Слово взял Якоб Эневольдсен.
— Я слишком стар, чтобы ехать в Германию. Так говорит наш председатель. Там требуются люди молодые, бодрые и здоровые, — мы ведь читали «Арбейдерен». Однако я хочу предостеречь молодежь, чтобы она не давала себя увлечь россказнями председателя Объединения профсоюзов и министра труда. Я ни в чем не могу упрекнуть тех, кто поехал в Германию. Им угрожали и заставили туда ехать их собственный профсоюз и комиссия по социальным делам. Им приходилось выбирать между работой в Германии, вспомоществованием на бедность или голодом. Вот как обстоит дело.
Якоб говорил медленно, жестикулируя рукой с зажатой в ней старой забинтованной трубкой.
— Я очень стар, — сказал Якоб, — так стар, что помню, как мы в девятнадцатом столетии ходили на демонстрации. В те времена так же боялись социалистов, как теперь коммунистов.

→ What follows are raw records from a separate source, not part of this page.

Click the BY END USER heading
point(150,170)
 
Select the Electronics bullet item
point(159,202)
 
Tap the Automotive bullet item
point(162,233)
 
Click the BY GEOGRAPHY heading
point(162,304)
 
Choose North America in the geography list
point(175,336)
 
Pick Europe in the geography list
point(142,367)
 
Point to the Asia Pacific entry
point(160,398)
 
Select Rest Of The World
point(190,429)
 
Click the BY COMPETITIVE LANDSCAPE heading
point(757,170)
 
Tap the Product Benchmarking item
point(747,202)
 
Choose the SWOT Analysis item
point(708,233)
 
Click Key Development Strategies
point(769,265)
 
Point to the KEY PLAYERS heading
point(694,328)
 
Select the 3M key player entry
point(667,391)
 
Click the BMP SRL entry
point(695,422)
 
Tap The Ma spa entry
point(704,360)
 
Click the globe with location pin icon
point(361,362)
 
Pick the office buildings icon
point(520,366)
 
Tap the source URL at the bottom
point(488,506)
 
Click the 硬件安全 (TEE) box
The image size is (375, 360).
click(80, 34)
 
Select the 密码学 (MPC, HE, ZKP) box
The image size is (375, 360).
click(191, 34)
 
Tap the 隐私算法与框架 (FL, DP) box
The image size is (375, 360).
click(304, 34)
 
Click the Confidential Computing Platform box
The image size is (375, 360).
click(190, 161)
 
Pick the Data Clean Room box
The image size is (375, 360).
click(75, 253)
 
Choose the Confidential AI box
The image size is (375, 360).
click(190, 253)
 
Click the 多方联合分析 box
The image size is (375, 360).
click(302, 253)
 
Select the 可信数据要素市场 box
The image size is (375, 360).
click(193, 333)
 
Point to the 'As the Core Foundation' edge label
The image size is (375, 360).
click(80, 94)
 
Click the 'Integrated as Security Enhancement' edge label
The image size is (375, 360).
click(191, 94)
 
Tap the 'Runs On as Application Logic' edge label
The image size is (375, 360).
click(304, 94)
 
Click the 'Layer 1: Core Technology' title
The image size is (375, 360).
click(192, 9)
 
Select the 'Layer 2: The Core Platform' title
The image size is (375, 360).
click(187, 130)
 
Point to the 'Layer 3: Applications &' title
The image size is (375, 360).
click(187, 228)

И слова старого марша социалистов, который мы тогда пели, были верны для того времени:
Очаг наш остыл, и в доме царятНужда, недостаток, раздоры.
Да, так было в те годы. Но и теперь то же самое! «Очаг наш остыл!» Это абсолютно верно. «Свободы лишают, наш хлеб урезают». Это актуально и сегодня! Именно так и делается. Это ведь все правда! Все, чего рабочий класс добился в этом столетии, все, что борьбой завоевали наши родители и мы сами, теперь предано. Наша партия — самая массовая в стране, но от правительственного большинства мы добровольно отказались. Наши мощные организации парализованы, и мы сами в этом виновны. И теперь мы так же бедны, как наши родители в прошлом столетии. Многие из нас знают, что о холоде и голоде можно вычитать пе только в старых книжках.